Nabire, 21 Mei 2026 – STIKES Persada Nabire resmi mewisuda 23 mahasiswa Program Studi Sarjana Gizi dalam Sidang Senat Terbuka Wisuda Angkatan III Tahun Akademik 2024/2025 yang digelar di Aula RRI Nabire, Kamis (21/5/2026).
Wisuda mengusung tema “Mekar di Timur: Menjadi Akar Gizi yang Kuat bagi Kesehatan Tanah Papua” sebagai bentuk komitmen lulusan untuk mendukung pembangunan kesehatan masyarakat di Papua, khususnya di bidang gizi dan peningkatan kualitas sumber daya manusia.
Ketua STIKES Persada Nabire, Nur Indah Fitriana mengatakan para lulusan diharapkan mampu menjadi tenaga kesehatan yang siap menjawab berbagai persoalan kesehatan di Tanah Papua.
“Lulusan sarjana gizi harus mampu menjadi generasi yang sehat, cerdas, unggul, serta hadir untuk menjawab kebutuhan kesehatan masyarakat di Tanah Papua,” ujarnya.
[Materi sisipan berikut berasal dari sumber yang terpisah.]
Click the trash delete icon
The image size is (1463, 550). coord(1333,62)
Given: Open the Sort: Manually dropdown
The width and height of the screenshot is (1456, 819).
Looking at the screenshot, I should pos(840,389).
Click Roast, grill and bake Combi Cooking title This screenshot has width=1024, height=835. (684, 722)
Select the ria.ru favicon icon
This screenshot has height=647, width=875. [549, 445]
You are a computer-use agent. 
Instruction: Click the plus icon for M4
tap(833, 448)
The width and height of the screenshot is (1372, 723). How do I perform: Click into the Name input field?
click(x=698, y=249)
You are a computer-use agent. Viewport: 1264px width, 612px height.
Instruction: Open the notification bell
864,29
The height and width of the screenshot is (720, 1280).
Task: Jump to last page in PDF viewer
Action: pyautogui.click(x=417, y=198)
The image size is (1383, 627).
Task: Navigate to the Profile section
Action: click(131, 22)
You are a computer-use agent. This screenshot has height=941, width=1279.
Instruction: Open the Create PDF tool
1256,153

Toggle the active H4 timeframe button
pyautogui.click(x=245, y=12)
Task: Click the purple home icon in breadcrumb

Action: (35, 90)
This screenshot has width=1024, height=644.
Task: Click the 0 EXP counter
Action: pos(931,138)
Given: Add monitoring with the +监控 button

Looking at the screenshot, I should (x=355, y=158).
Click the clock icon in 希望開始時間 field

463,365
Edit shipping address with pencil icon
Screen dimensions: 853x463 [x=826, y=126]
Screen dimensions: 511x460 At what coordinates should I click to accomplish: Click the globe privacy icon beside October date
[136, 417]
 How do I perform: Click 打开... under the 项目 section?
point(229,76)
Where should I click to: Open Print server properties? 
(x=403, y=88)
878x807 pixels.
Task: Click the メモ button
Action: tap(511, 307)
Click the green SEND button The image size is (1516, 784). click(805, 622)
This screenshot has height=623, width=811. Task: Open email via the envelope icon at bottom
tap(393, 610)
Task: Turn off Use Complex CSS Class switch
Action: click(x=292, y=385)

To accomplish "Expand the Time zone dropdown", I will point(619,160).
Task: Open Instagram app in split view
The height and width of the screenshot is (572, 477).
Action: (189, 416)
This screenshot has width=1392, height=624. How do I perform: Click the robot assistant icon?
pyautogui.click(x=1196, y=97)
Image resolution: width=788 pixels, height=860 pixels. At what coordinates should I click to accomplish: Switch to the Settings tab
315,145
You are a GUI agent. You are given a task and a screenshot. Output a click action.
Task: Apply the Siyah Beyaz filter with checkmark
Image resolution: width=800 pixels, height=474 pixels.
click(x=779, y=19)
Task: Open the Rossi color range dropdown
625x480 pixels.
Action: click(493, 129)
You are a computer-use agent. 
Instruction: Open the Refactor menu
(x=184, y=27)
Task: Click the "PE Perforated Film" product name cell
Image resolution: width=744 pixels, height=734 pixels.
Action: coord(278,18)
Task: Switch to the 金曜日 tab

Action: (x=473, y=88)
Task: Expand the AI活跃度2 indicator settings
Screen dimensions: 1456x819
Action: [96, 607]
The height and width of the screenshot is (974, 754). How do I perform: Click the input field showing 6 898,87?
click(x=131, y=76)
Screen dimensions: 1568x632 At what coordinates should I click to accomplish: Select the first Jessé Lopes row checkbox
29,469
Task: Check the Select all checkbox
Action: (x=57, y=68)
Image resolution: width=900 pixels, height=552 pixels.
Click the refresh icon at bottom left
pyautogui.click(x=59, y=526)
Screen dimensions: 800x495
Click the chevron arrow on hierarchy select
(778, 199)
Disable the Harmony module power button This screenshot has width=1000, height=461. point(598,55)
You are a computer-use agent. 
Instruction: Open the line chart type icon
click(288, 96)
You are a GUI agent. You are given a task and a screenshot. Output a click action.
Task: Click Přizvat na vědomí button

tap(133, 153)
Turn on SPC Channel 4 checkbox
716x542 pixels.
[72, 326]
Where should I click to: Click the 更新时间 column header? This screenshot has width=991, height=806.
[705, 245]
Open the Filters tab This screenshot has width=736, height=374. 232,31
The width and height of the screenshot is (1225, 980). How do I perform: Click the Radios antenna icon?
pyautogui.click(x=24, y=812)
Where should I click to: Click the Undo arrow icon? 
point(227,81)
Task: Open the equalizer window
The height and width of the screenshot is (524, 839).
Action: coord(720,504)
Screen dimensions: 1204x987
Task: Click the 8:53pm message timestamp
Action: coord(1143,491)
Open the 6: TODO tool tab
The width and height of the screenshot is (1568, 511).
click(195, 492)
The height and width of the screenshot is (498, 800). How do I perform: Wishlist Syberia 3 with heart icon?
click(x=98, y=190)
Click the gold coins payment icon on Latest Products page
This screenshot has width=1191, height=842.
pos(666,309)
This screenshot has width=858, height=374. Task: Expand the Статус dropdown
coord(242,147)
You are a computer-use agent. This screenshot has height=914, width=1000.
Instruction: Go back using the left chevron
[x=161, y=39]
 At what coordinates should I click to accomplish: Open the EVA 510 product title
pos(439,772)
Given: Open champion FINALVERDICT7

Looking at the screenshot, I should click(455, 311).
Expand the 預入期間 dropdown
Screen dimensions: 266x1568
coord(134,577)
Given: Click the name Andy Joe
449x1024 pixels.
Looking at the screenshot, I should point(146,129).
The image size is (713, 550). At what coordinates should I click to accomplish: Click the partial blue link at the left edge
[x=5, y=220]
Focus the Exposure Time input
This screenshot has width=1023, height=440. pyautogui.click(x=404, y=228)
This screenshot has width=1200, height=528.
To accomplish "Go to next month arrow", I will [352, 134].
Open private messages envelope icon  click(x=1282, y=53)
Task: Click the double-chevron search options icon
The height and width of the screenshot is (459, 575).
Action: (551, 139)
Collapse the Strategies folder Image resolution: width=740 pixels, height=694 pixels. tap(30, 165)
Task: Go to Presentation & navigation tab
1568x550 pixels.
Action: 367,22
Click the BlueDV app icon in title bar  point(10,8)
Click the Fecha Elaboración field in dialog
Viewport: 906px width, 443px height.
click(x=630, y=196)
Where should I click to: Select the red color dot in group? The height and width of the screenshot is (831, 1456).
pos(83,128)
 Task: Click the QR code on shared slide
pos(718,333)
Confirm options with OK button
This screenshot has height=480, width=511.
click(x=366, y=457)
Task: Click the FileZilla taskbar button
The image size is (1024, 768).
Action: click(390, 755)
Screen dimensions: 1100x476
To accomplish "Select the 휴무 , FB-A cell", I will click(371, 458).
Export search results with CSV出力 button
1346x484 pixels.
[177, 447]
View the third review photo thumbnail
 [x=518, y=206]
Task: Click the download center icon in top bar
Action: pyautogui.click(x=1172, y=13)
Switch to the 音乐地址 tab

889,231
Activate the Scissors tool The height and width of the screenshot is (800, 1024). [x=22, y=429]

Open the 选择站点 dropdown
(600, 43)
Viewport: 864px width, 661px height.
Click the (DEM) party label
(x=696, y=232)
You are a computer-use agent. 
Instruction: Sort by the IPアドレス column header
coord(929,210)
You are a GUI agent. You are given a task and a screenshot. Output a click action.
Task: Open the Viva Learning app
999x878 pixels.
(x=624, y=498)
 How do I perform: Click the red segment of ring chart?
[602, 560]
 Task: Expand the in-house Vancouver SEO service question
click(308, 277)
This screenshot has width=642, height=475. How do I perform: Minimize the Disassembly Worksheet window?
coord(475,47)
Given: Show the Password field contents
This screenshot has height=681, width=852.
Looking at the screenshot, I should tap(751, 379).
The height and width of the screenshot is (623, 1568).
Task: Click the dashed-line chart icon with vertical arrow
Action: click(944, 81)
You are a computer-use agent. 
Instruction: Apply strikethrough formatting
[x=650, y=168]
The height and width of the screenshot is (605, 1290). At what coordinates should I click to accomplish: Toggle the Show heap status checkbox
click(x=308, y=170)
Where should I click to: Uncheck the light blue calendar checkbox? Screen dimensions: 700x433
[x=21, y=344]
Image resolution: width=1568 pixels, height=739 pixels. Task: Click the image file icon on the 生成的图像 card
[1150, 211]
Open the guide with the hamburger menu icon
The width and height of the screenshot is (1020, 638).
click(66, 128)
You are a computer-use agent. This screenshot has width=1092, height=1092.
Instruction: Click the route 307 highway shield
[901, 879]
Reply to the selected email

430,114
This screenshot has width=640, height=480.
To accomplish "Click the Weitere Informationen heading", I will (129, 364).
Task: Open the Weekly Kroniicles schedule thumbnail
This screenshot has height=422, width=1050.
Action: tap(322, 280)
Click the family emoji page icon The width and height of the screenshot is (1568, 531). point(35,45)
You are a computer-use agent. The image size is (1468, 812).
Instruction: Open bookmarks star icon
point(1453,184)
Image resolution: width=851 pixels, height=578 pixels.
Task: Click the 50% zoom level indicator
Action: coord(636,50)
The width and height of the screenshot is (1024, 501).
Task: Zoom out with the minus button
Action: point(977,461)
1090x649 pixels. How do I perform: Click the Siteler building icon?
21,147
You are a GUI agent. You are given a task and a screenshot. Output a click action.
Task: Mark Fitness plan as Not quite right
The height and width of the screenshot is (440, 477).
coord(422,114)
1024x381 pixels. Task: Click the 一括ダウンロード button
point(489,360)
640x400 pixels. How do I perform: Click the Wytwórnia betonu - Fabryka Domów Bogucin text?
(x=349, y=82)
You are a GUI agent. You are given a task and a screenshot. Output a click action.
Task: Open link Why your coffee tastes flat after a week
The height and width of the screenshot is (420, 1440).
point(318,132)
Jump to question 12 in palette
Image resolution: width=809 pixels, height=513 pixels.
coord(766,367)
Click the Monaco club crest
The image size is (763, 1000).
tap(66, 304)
Ia menegaskan bahwa wisuda bukan hanya seremoni akademik, melainkan hasil perjuangan panjang mahasiswa selama menjalani pendidikan tinggi kesehatan.

Menurut Nur Indah, sejak berdiri pada 2019, STIKES Persada Nabire terus berkembang untuk menjawab kebutuhan tenaga kesehatan profesional di Papua Tengah. Awalnya kampus hanya memiliki Program Studi S1 Gizi, namun kini berkembang menjadi tiga program studi, yakni S1 Gizi, S1 Administrasi Kesehatan, dan S1 Kesehatan Lingkungan.
Program Studi S1 Kesehatan Lingkungan sendiri resmi memperoleh izin operasional pada Maret 2026.
“Perkembangan ini menjadi bukti komitmen kampus dalam memperluas akses pendidikan tinggi kesehatan bagi anak-anak Papua,” katanya.
Ia menjelaskan seluruh program studi di STIKES Persada Nabire telah terakreditasi dengan peringkat baik dan kampus terus meningkatkan mutu pendidikan serta tata kelola perguruan tinggi.
Dalam kesempatan itu, pihak kampus juga menyampaikan apresiasi kepada LLDIKTI Wilayah XIV atas dukungan pengembangan institusi pendidikan tersebut.
Ucapan terima kasih turut disampaikan kepada Pemerintah Provinsi Papua Tengah yang telah memberikan dukungan pendidikan, bantuan biaya kuliah hingga pembiayaan wisuda mahasiswa.
Menurut Nur Indah, dukungan pemerintah menjadi investasi penting dalam menciptakan generasi Papua yang mampu bersaing di masa depan.
Selain itu, STIKES Persada Nabire juga terus meningkatkan kualitas tenaga pengajar. Saat ini dua dosen sedang menempuh pendidikan doktoral dan satu dosen lainnya diusulkan mengikuti program beasiswa doktoral wilayah Papua dan Nusa Tenggara Timur.
Sementara itu, Ketua Yayasan Pendidikan Persada Nabire, Adhi Hilardi mengatakan wisuda menjadi awal pengabdian para lulusan sebagai tenaga kesehatan di tengah masyarakat Papua Tengah.
“Lulusan hari ini adalah harapan baru bagi pembangunan kesehatan di Papua Tengah. Mereka diharapkan mampu hadir sebagai pelayan masyarakat yang siap mengabdi di tengah berbagai tantangan kesehatan,” ujarnya.
Ia menilai STIKES Persada Nabire memiliki peran strategis dalam mendukung pelayanan kesehatan melalui tiga program studi unggulan yang dimiliki kampus.
Menurutnya, persoalan stunting, keterbatasan akses layanan kesehatan, sanitasi, kualitas air bersih, hingga pengelolaan lingkungan sehat masih menjadi tantangan serius di Papua Tengah.
Karena itu, pendidikan kesehatan dinilai menjadi salah satu kunci penting dalam membangun masyarakat Papua yang sehat, mandiri, dan sejahtera.
Acara wisuda berlangsung khidmat dan dihadiri kepala puskesmas, organisasi profesi kesehatan, kepala distrik, kepala kampung, dosen, tenaga kependidikan, orang tua mahasiswa, serta tamu undangan lainnya.